The Hamilton Spectator

Belgium, Iran conduct prisoner swap

-

Belgium and Iran exchanged prisoners on Friday in a controvers­ial move that saw an Iranian diplomat convicted of attempting to bomb exiles in France bedecked in flowers on his return to Tehran while an aid worker was heading back to Brussels. The swap took place in Oman, long an interlocut­or for the West with Iran.

Belgian Prime Minister Alexander De Croo said in a statement that the aid worker, Olivier Vandecaste­ele, had been freed and said that for him, “the choice was always clear: Olivier’s life was always the most important.”

He said Vandecaste­ele had been unjustly held in Iran for 455 days and added that “in Belgium, we abandon no one. Not least someone who is innocent.”

Iranian state TV later showed the diplomat, Assadollah Assadi, being welcomed at the airport by Iran’s judiciary chief and the secretary of human rights council Kazem Gharibabad­i. The TV showed Assadi sitting next to Gharibabad­i, wearing a floral wreath around his neck and holding a bouquet of flowers.

In January, Iran sentenced Vandecaste­ele to a lengthy prison term and 74 lashes after convicting him of espionage in a closed-door trial. He was also fined $1 million (U.S.).
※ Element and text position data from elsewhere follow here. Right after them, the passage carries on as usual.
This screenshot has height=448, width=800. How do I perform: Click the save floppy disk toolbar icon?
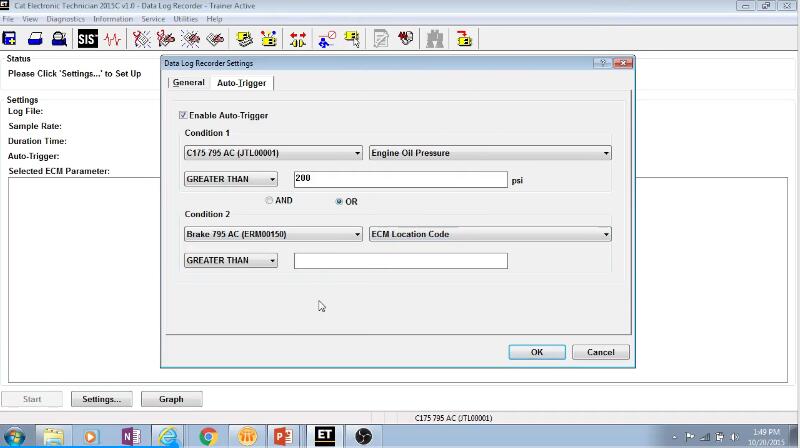pyautogui.click(x=9, y=39)
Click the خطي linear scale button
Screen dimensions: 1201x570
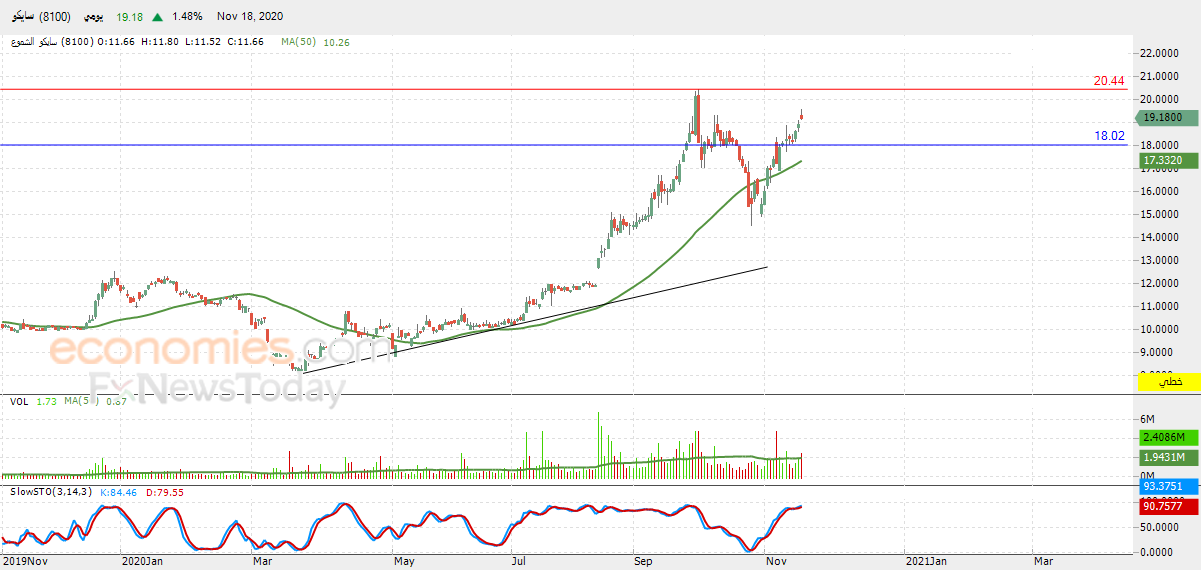[1168, 382]
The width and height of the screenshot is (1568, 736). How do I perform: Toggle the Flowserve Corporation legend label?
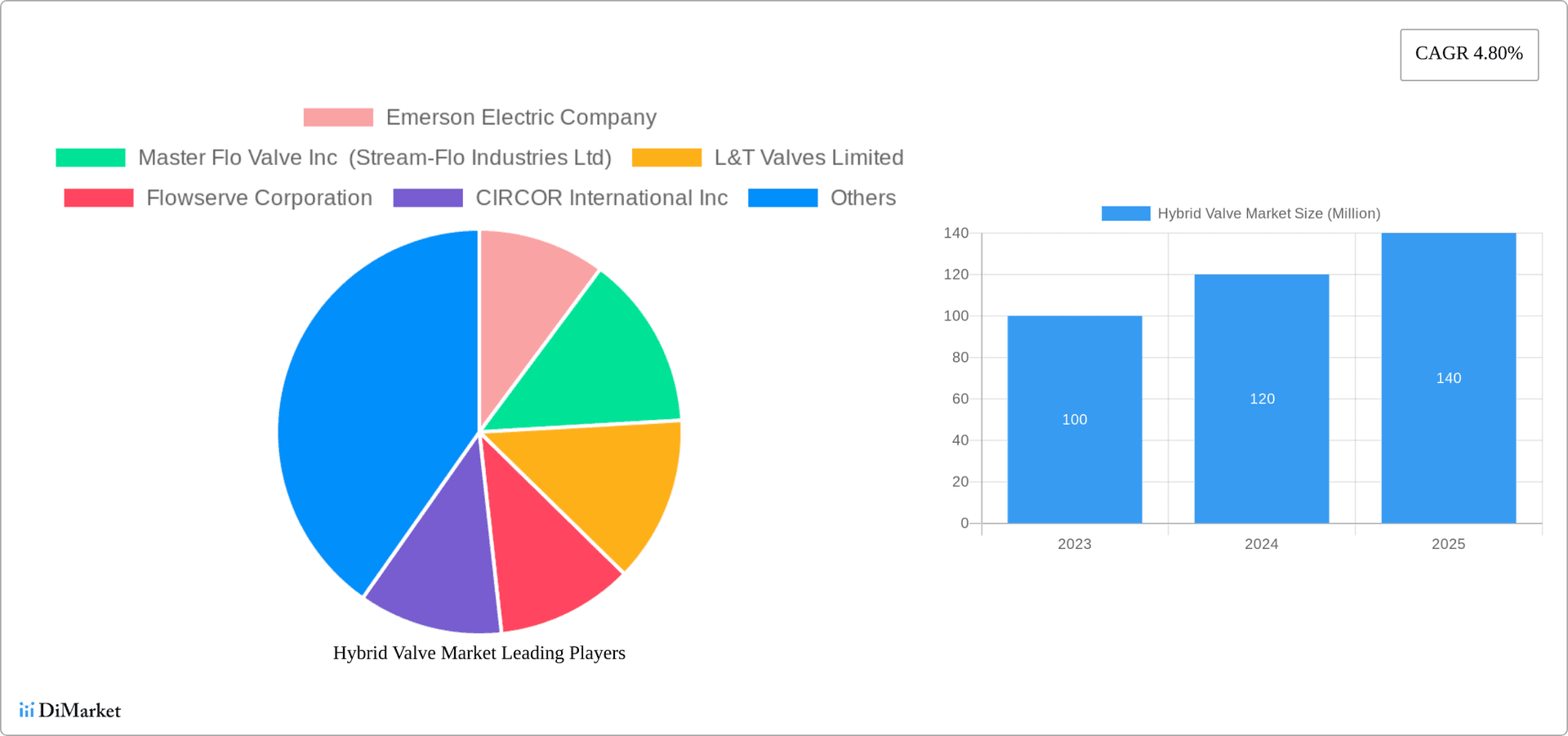[x=259, y=197]
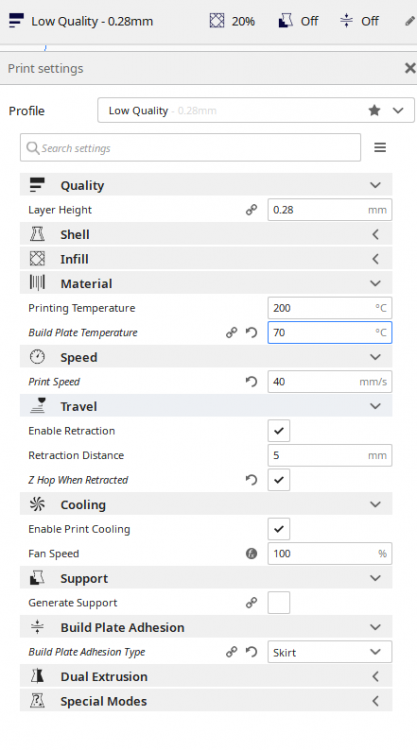The height and width of the screenshot is (750, 417).
Task: Collapse the Material section header
Action: click(206, 284)
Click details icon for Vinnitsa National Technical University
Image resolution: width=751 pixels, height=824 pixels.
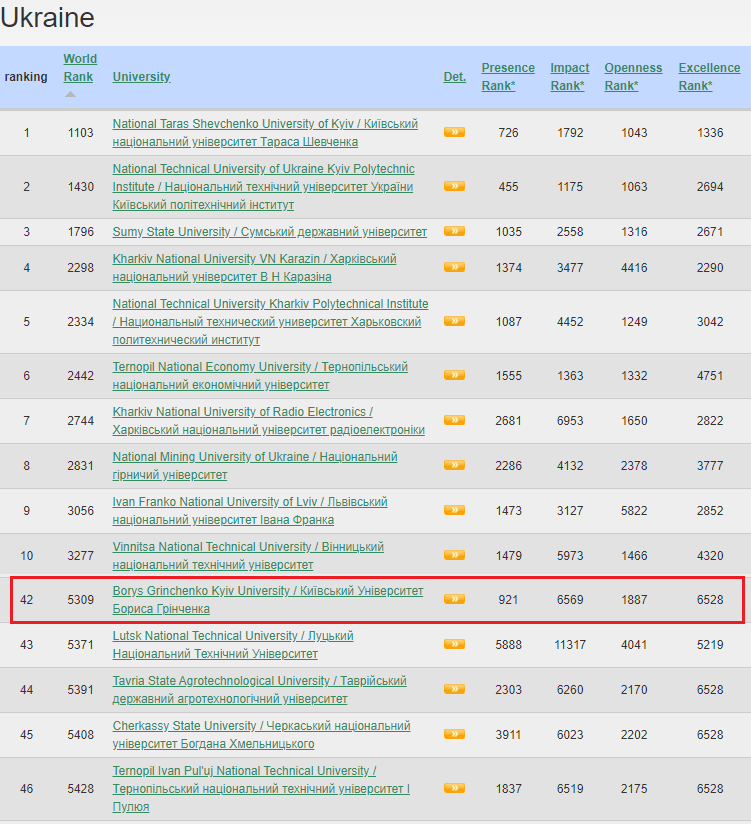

Vandecaste­ele was arrested in Iran in February 2022 while packing up his belongings, after working with the Norwegian Refugee Council and Relief Internatio­nal in the Islamic Republic from 2015 to 2021, according to Amnesty Internatio­nal.

His family and the Belgian government strongly denied Iran’s claims, made without offering evidence, that he was a spy.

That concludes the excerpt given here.